Use of Activity Coefficient Models to Correlate Data
The points in Figs. 9.5-4 and 9.5-5 represent smoothed values of the activity coefficients for both species in a benzene–2,2,4-trimethyl pentane mixture at 55°C taken from the vapor-liquid equilibrium measurements of Weissman and Wood (see Illustration 10.2-4). Test the accuracy of the one-constant Margules equation and the van Laar equations in correlating these data.
a. The one-constant Margules equation. From the data presented in Fig. 9.5-4 it is clear that the activity coefficient for benzene is not the mirror image of that for trimethyl pentane. Therefore, the one-constant Margules equation cannot be made to fit both sets of activity coefficients simultaneously. (It is interesting to note that the Margules form, R T \ln \gamma_{ i }=A_{ i } x_{ j }^{2}, will fit these data well if A_{1} \text { and } A_{2} are separately chosen. However, this suggestion does not satisfy the Gibbs-Duhem equation! Can you prove this?)

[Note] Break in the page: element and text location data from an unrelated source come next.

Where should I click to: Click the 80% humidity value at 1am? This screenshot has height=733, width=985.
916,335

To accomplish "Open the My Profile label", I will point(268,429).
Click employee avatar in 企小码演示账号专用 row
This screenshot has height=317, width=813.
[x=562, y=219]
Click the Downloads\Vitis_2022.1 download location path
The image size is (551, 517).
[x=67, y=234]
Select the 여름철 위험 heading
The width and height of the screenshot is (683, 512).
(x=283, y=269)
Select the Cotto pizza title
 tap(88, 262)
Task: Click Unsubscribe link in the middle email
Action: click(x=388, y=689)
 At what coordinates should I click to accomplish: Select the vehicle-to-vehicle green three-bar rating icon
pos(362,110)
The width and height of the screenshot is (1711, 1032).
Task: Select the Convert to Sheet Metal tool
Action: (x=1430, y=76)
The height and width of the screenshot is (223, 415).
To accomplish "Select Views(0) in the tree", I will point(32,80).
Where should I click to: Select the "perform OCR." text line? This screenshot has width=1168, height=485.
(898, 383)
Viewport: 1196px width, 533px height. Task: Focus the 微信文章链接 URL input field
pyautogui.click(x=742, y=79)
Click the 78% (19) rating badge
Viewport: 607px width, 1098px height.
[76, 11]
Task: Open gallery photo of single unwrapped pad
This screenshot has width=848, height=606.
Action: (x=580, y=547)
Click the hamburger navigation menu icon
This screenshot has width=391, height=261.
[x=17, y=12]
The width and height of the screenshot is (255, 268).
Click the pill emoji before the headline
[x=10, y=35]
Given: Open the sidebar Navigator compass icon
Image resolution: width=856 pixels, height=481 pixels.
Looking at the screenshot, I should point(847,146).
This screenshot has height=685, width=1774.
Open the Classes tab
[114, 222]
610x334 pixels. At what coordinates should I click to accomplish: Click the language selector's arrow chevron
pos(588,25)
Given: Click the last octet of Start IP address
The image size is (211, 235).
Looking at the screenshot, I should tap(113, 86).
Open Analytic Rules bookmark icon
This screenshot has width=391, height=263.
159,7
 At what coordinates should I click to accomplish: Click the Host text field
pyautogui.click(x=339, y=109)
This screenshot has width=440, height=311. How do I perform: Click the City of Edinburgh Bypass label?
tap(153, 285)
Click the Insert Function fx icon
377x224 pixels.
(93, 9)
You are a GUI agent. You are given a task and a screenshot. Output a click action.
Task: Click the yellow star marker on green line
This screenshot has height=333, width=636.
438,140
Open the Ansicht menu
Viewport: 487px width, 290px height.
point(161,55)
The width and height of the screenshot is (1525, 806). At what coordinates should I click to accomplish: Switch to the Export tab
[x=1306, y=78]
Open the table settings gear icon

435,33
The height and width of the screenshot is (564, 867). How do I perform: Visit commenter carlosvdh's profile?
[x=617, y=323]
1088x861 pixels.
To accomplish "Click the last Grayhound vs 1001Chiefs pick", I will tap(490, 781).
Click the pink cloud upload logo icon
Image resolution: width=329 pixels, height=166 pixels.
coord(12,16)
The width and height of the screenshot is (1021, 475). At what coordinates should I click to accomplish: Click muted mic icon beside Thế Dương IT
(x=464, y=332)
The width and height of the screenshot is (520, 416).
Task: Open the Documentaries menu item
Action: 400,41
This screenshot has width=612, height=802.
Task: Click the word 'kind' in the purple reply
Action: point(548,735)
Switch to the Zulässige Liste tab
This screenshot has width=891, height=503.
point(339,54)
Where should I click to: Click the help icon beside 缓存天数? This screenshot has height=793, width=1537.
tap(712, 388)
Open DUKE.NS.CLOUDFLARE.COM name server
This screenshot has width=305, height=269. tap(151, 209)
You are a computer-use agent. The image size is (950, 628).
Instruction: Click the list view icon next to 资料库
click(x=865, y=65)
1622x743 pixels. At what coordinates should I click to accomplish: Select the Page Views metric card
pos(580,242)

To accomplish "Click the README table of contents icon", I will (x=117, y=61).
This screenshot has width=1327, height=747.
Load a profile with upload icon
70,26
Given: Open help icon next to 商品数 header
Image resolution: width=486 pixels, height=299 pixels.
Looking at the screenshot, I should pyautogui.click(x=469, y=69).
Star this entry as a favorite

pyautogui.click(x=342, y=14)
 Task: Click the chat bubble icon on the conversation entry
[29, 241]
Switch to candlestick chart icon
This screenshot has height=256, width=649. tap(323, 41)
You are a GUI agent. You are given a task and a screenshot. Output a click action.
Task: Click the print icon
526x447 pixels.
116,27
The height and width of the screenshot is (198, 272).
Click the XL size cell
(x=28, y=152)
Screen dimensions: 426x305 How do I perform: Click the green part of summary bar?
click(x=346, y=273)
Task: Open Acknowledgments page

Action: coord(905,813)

b. The van Laar equation. One can use Eqs. 9.5-10 and a single activity coefficient–composition data point (or a least-squares analysis of all the data points) to find values for the van Laar parameters. Using the data at x_{1}=0.6, \text { we find that } \alpha=0.415 \text { and } \beta=0.706. The activity coefficient predictions based on these values of the van Laar parameters are shown in Fig. 9.5-5. The agreement between the correlation and the experimental data is excellent. Note that these parameters were found using the MATHCAD worksheet ACTCOEFF on the website for this book, and discussed in Appendix B.III.
\begin{aligned}\alpha &=\left(1+\frac{x_{2} \ln \gamma_{2}}{x_{1} \ln \gamma_{1}}\right)^{2} \ln \gamma_{1} \\\beta &=\left(1+\frac{x_{1} \ln \gamma_{1}}{x_{2} \ln \gamma_{2}}\right)^{2} \ln \gamma_{2}\end{aligned} (9.5-10)